Brograve Mill stands as a lonely sentinel on land once owned by a man said to have made a bargain with the Devil which he had no intention of honouring.
He may have been 'a black-hearted man whose soul belonged to the devil' but when Lucifer came calling for Norfolk's Sir Berney Brograve on a dark and stormy night in the late 1700s, it was the man and not the beast that triumphed on the waterlogged land at Waxham.
Sir Berney was notorious in Norfolk – more of the man another day, his tales twist through the centuries each more terrifying than the other – and his mill, built amid the rushes that typify this bleakly beautiful stretch of coastline, was designed to reclaim the land which the North Sea was set on swallowing.
Built in 1771, Sir Berney's mill stood on land he had inherited from several wealthy relatives – he also owned Waxham Hall and the manors of Horsey and Sea Palling, his wealth built on shifting sands and his fortune at the mercy of the flooding and erosion which has long plagued coastal fields.
Today, the mill lies in ghostly ruins, an isolated memorial to a time when men began to reclaim the land from the sea.
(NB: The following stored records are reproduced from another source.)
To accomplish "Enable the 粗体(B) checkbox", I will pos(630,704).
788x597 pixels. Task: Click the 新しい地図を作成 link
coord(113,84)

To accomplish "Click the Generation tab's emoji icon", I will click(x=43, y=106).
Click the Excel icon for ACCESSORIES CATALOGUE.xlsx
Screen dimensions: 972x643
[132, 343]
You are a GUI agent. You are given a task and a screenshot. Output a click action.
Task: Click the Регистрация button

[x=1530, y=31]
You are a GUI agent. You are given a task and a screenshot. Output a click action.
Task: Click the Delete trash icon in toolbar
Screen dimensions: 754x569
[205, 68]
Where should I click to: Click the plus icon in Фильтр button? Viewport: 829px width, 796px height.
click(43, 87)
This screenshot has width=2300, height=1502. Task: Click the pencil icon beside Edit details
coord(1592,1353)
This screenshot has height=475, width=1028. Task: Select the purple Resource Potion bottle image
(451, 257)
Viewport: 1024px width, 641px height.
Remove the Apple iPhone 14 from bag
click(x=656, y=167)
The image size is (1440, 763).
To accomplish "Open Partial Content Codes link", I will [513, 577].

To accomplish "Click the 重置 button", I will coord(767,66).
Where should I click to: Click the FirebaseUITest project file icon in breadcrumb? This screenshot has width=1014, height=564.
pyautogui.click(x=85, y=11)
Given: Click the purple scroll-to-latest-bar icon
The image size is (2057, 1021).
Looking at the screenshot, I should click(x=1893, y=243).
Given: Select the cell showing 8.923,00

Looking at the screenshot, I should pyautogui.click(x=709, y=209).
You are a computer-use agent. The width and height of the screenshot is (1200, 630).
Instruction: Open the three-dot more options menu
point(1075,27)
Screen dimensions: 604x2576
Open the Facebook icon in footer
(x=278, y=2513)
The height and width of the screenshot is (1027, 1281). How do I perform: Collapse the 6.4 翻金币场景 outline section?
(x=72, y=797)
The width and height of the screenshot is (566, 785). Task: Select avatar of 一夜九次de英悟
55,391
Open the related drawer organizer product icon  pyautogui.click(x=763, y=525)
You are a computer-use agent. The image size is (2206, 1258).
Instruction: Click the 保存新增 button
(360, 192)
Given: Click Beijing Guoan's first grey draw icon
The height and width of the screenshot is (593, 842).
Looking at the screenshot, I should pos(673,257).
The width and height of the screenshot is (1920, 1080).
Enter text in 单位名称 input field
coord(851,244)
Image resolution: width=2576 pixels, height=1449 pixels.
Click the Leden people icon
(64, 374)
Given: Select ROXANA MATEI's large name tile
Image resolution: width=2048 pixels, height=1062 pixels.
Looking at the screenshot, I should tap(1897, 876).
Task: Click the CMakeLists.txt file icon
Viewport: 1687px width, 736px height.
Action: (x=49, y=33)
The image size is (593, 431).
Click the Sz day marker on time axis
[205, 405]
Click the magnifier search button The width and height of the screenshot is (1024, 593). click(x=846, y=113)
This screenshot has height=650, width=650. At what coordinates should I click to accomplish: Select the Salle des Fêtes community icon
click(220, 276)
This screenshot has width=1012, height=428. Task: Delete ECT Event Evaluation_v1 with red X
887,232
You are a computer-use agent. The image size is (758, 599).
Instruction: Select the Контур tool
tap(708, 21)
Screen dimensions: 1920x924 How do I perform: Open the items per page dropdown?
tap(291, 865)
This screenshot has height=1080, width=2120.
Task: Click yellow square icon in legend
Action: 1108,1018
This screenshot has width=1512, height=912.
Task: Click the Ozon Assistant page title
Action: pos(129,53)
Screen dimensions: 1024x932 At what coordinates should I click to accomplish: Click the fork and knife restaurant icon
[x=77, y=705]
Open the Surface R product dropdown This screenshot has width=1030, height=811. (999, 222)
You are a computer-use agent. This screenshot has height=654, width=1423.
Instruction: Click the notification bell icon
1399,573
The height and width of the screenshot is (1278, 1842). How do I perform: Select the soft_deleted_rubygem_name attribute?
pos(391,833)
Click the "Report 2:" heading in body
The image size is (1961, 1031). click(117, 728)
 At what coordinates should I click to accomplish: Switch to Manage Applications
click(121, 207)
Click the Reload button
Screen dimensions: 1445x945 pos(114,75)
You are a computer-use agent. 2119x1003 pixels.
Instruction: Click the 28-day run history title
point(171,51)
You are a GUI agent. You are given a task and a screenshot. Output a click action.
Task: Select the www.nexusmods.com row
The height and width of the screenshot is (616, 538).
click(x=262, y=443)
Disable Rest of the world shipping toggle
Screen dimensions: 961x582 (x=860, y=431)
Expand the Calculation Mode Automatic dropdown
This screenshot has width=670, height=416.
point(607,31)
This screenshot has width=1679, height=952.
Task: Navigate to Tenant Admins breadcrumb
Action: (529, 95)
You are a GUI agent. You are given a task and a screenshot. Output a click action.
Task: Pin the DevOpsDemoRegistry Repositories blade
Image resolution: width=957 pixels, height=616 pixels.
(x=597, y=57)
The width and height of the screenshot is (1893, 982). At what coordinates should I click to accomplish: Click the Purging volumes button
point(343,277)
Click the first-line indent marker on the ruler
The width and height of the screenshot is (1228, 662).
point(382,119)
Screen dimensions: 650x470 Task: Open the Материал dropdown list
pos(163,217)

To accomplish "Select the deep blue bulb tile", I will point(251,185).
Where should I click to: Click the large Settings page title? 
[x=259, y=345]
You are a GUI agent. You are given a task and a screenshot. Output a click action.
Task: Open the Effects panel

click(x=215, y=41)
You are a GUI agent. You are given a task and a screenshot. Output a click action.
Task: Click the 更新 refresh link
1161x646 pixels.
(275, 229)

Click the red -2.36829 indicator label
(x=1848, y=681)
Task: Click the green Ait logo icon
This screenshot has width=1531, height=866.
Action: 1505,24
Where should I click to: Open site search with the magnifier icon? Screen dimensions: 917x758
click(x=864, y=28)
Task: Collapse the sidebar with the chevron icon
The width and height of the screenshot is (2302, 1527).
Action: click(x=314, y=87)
With its gentle westward tilt, it is a mere skeleton of what was once a majestic eight-bladed windmill designed to power a pump which would drain the Brograve levels into the man-made Waxham New Cut.Only two stocks and two stubs of the original sails remain, but it is the lean that has fascinated generations.
Legend has it that the baronet had wagered his soul that he could out-mow the Devil over two acres of bean plants, a foolish bet which Lucifer easily won with dark magic and then turned to collect the soul he had been promised. Sir Berney, fleet of foot, disappeared towards his mill and just managed to make it inside before slamming the door in the Devil's face and barricading himself in.Whipped into a temper, the Devil pounded on the door with his terrible cloven hooves and, the next morning, when Sir Berney gingerly opened the door, he found it pitted with hoof-prints and leaning decidedly to the west where Satan had attempted to blow the mill down.
Other stories are linked to the red brick structure, which can't be reached by foot and can only be seen if you take a muddy path along the Waxham New Cut from Horsey Mere and peek at the crumbling mill, with its gaping holes and collapsing tower, from a distance.
Locals once claimed that the mill subsided five times and was subsequently straightened, but that it continued to sink and tilt – the miller was, it was said with heavy inference, a necromancer – who practiced the dark arts - and the mill was known as Devil's Mill.
The mill ceased to be used in around 1930 and since then fallen into dangerous dereliction, waiting the lashing from a sea storm which finally reduces it to rubble. Recently, the mill has served solely as a look out point for weary cormorants who use it as a place to dry their wings.
Ironically, the cormorants strike an unusual pose as they dry themselves after diving for food: they stand upright, their wings outstretched, their profile eerily similar to a crucifix, avian sentries in place to repel any further visits from cloven-hooved enemies.